看這小丫頭這一驚一乍的,柳輕候收了蕭,“怎么了?”
“張先生來了,許爺爺讓你過去,快!”
“誰?張若虛!”
“對,哎呀無花你怎么能直呼張先生名諱,不恭敬的”
張若虛來了必須得快啊,柳輕候本還想好好洗洗再見客,卻被小丫頭催的不行,最終只是草草洗了一把手臉后就去了第一進院子的見客之所。
專門用于見客的房間外是一個大大的花廳,來的客人都得先到這里喝茶或是品酒,然后才是點花牌叫阿姑,當然茶酒飯菜都是要收費的,而且還是貴死人的那種。
柳輕候經過花廳看到里面滿滿當當坐的都是人,蕭大娘子和八娘子正花蝴蝶似的穿梭其中,丫頭小廝們個個忙的滿臉油光,生意真是好到爆。
見他進來,等候的客人們指指點點的說這小和尚就是昨天那個,我親眼見過的。
柳輕候滿臉含笑行了個環禮以示賠罪后,就急匆匆的進了樓中專為見客布置的房間中最大的那個。
陳設精美的房中只有老樂師許公達及張若虛兩人而已,也沒有酒饌之類的安排,單只一爐素香、一具斑駁古琴而已。
張若虛正低頭看手中拿著的那疊竹紋紙,柳輕候認得出來這些紙張正是九娘前些時候從他這里記的燕樂半字譜,大約共有八曲左右。
許公達見他進來也沒有什么紹介寒暄,徑直道:“張參軍想問問《春江花月夜》曲子的事情,你不得隱瞞,如實道來”
又來!柳輕候真是頭大,不過臉上卻不能有絲毫顯露,只能將山間云水僧的瞎話又認認真真說了一遍。
張若虛靜靜聽完后揚了揚手中的竹紋紙,“就是這位云水僧?”
柳輕候心中發苦,硬著頭皮點頭稱是。
“《春江花月夜》不論,單是這九曲也無一不是足以傳之后世的千錘百煉之作,這位劉天華妙解音律幾至通神,卻又如此籍籍無名。

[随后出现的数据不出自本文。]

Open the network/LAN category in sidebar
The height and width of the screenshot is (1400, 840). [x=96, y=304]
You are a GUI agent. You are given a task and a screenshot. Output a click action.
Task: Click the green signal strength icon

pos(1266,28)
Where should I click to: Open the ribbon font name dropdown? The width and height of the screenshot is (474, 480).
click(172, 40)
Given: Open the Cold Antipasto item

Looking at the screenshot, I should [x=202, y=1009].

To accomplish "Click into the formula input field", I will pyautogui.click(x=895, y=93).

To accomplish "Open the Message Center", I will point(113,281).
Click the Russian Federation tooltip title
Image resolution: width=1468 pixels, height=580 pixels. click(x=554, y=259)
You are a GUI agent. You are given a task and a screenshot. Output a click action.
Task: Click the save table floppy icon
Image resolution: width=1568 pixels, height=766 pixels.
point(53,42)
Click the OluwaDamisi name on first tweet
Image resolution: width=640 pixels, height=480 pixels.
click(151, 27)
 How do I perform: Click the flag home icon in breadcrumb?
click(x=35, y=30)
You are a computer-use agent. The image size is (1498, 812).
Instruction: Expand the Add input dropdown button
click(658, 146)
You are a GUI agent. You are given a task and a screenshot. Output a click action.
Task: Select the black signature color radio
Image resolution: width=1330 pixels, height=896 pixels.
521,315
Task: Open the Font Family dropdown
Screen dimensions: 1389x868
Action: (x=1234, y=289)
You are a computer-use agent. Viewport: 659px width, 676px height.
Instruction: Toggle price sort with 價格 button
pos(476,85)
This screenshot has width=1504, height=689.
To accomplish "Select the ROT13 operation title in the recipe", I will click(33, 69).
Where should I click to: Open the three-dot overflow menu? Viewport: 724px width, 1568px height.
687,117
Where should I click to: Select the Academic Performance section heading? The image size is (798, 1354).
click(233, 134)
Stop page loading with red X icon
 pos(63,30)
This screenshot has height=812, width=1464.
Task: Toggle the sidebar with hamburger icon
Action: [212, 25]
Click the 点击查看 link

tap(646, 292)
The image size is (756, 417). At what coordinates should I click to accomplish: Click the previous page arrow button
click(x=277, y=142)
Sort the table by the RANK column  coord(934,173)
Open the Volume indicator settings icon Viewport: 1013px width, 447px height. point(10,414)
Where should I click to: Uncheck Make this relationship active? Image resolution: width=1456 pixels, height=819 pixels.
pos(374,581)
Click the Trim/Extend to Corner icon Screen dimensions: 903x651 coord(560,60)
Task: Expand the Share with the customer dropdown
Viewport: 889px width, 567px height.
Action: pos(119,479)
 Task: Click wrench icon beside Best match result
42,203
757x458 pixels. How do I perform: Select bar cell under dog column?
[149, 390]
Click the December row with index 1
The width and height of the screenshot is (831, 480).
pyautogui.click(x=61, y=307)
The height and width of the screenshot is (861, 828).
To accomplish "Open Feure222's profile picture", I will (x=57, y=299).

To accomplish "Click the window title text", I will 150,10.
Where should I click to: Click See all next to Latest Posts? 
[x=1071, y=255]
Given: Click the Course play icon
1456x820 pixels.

小友你真是好機緣哪”
“是”柳輕候無言以對,唯有喏喏稱是,同時感覺張若虛說話時看來的那一眼讓他記憶深刻但又意義難明。
好在張若虛一句說完后就轉了話題,“此間可有尺八?”
柳輕候稍稍一愣隨即反應過來,“有有”
、
“可否借某一用?”
張若虛要吹簫?!
柳輕候心中大喜,點頭之后轉身躥出去找到蕭大娘子,“快,為張參軍取蕭來,要干凈!”
“呀,參軍大人要在這里吹簫?”蕭大娘子興奮的聲音大的嚇人,卻引得花廳中一片寂靜,隨即轟然熱議。